“Con la loro morte, di certo è morta la fiducia, che dobbiamo faticosamente riconquistare; è morta la sicurezza che ogni comunità deve ai suoi figli, proteggendoli uno ad uno. Ma non deve più morire. Mai più. Spetta a noi, in primo luogo a noi istituzioni”. Così la sindaca di Andria Giovanna Bruno, intervenendo alla cerimonia per la commemorazione delle 23 vittime della strage del 12 luglio 2016 quando si scontrarono due treni sulla linea a binario unico tra Andria Corato che si sta tenendo in piazza Bersaglieri vicino alla stazione alla presenza del capo dello Stato Sergio Mattarella. Tra poco sarà scoperta una scultura in onore delle vittime. E poi tre lastre che verranno collocate nelle tre stazioni di Andria.
“Famigliari tutti e voi, sopravvissuti – ha aggiunto – concedeteci di non sbagliare ancora, di non fallire oltre. Consentiteci di non lasciarvi soli, non oggi, non domani, non più. Il nome dei vostri cari, così come le vostre ferite, hanno cucito una Regione intera, uniscono il Paese e la vostra rabbia o quanto di essa rimane o quanta ancora ne deve venire intimamente fuori, questa rabbia che è amore ferito, si fa memoria. Non vi chiedo di metterla da parte, l’amarezza.

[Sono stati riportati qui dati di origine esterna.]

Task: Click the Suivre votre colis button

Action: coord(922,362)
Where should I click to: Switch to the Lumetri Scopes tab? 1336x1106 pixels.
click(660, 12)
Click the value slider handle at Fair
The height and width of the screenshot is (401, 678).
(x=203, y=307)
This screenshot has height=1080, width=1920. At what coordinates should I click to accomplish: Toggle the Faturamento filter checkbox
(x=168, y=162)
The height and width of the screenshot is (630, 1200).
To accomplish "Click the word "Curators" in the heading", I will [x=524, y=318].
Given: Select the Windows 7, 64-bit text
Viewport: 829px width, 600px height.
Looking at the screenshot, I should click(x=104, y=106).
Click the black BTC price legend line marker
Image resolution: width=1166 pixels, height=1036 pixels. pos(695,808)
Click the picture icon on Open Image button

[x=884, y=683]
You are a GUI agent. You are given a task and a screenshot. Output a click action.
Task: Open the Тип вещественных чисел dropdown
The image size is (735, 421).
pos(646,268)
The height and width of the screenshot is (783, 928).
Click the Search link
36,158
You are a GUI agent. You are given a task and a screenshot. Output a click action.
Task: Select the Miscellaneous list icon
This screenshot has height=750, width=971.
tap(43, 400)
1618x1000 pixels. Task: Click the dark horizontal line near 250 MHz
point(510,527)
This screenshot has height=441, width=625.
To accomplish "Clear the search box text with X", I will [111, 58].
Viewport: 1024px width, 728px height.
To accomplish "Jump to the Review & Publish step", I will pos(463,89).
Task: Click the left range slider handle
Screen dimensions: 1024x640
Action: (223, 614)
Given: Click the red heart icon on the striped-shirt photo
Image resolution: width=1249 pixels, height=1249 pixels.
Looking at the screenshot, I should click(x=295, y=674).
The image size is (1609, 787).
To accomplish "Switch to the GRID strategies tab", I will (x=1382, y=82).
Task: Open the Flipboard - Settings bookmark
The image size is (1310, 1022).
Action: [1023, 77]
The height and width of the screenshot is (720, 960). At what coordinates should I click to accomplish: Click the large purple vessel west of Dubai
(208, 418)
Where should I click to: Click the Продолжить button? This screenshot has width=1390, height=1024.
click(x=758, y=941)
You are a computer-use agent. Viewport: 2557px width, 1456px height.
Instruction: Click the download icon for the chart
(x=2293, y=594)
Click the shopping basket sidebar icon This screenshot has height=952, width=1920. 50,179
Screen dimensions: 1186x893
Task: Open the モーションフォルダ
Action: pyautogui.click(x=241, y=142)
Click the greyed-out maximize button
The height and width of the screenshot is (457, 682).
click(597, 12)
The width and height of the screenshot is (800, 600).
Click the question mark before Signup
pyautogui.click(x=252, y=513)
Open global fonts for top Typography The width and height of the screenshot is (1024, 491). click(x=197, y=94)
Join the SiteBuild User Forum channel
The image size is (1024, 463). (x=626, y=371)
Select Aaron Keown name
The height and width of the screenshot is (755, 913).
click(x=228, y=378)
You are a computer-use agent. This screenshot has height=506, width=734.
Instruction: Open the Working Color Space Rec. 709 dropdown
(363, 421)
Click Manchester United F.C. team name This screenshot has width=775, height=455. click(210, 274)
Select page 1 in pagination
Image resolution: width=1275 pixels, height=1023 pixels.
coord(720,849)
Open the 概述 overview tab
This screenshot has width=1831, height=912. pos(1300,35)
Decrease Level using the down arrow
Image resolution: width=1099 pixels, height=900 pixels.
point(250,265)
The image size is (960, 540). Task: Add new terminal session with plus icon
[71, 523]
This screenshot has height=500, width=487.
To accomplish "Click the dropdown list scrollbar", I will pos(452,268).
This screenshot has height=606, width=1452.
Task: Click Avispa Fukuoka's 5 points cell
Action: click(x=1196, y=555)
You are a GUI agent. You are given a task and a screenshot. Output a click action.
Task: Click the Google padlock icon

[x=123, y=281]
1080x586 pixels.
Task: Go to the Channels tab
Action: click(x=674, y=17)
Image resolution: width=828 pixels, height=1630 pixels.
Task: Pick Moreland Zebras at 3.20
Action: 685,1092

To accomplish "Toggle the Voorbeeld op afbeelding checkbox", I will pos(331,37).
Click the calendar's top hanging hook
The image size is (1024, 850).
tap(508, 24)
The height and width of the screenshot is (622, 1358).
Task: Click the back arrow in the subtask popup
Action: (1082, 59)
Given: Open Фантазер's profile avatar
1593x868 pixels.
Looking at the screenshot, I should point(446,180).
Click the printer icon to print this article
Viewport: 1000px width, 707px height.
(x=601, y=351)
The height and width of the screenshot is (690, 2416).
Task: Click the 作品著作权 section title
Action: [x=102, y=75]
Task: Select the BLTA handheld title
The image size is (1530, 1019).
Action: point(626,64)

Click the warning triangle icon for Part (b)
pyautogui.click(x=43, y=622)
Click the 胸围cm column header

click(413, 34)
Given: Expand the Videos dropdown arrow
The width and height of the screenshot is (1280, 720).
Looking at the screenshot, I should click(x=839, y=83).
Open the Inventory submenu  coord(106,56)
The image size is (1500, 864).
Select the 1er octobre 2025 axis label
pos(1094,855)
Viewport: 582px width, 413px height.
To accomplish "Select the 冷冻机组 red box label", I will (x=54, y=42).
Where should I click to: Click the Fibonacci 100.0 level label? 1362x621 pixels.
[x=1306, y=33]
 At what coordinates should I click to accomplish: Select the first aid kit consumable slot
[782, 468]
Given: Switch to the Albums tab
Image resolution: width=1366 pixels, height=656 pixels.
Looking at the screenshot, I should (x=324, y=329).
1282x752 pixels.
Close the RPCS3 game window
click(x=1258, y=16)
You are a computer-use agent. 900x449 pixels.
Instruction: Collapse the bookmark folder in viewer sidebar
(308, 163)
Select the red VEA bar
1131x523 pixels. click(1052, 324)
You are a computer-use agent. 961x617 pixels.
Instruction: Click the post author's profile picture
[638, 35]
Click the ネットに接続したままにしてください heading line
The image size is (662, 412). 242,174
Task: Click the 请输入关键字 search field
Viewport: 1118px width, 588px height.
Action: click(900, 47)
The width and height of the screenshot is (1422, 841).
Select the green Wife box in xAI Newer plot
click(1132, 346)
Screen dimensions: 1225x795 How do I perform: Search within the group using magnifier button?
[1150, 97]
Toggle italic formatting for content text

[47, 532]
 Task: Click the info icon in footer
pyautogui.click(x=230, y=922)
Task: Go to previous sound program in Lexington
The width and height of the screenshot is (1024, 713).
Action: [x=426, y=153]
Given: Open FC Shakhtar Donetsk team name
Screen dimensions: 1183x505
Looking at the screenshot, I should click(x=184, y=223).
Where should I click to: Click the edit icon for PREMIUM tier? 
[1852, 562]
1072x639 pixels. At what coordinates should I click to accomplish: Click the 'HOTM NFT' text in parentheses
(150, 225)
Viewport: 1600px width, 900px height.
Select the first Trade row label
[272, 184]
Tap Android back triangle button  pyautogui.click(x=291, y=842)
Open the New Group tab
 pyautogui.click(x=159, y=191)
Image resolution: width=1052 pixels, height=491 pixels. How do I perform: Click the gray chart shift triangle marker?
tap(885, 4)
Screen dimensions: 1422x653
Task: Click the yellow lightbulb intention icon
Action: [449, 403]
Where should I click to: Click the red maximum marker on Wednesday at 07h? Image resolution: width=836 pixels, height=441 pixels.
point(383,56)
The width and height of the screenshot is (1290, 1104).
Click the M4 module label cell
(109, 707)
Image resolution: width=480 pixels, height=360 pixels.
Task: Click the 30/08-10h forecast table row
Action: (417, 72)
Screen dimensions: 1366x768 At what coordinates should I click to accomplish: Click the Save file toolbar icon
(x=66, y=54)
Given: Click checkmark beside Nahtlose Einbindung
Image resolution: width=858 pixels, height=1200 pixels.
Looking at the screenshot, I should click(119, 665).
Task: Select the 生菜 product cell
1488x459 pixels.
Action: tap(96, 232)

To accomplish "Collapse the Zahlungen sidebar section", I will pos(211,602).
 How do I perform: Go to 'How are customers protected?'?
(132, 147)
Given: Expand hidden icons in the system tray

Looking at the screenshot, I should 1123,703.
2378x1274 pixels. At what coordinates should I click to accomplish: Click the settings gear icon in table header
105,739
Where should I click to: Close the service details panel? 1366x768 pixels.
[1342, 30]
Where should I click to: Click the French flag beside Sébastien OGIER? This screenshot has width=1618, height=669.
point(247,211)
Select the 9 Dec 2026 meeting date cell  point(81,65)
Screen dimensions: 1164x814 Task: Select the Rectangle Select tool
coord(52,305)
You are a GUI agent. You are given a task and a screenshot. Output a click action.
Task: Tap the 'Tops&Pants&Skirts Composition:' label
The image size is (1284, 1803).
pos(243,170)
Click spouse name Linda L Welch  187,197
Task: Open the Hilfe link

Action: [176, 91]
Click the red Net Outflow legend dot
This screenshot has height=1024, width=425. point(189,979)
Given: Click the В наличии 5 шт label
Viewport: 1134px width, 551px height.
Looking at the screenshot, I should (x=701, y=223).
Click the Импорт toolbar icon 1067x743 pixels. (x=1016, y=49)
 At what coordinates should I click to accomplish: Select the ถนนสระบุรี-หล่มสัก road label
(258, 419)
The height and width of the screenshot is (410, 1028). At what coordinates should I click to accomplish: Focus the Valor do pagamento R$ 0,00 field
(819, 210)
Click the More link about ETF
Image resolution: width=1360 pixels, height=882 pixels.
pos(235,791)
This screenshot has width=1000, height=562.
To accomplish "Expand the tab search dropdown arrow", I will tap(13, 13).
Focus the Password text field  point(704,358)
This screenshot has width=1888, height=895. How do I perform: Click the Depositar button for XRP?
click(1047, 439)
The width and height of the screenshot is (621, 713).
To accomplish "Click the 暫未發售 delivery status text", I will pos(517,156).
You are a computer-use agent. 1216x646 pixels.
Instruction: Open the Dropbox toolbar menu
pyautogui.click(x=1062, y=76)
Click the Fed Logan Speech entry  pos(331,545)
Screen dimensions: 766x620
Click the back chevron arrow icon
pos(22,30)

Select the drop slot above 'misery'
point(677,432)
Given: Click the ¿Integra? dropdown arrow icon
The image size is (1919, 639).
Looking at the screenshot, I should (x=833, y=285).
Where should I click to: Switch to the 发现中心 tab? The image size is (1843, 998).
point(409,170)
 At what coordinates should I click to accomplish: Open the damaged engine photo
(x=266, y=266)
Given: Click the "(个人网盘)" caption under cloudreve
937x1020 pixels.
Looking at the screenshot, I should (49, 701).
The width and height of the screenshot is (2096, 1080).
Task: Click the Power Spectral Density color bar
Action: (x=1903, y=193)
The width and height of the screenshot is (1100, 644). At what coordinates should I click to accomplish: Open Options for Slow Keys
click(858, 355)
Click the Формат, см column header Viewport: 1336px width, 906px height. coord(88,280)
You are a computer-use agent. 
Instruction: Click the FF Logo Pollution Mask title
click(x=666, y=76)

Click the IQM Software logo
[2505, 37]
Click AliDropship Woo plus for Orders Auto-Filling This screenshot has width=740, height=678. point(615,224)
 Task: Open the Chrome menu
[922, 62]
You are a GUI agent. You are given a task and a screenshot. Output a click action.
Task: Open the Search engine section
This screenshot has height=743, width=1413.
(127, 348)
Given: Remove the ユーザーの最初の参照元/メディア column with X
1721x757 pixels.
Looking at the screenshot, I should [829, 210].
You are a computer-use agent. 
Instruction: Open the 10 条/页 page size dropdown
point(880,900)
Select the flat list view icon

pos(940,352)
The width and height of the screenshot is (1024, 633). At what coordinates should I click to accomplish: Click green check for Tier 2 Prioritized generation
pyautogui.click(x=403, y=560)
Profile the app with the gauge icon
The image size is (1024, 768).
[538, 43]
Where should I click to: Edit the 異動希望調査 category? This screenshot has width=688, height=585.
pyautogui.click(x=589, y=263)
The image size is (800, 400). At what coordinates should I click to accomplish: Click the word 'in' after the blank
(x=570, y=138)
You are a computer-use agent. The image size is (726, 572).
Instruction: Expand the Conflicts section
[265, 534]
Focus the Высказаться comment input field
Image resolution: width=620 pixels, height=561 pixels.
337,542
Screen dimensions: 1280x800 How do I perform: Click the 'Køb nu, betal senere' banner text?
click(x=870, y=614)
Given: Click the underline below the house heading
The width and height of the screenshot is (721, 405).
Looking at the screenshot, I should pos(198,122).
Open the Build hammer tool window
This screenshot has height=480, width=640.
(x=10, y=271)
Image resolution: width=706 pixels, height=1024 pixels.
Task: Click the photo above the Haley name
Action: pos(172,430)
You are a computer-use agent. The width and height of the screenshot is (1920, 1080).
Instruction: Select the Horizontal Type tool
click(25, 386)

Vi chiedo di offrirla a tutti e a ciascuno, per raccoglierla con delicatezza, dandole sembianze di madre. Una madre che soffre e geme, ma che genera, alimenta vita e crea speranza. Dateci di fare, insieme a voi, con discrezione e compostezza, la nostra piccola parte, stimolando umana consapevolezza. Per un passato che di certo non possiamo riscrivere e cambiare, ma per un futuro che sicuramente non può permettersi di tradire, dimenticando. Così, la Comunità si fa memoria. Ad imperituro ricordo dei feriti e delle vittime dell’incidente ferroviario del 12 luglio 2016. Sentinelle del nostro agire. Custodi di eternità”.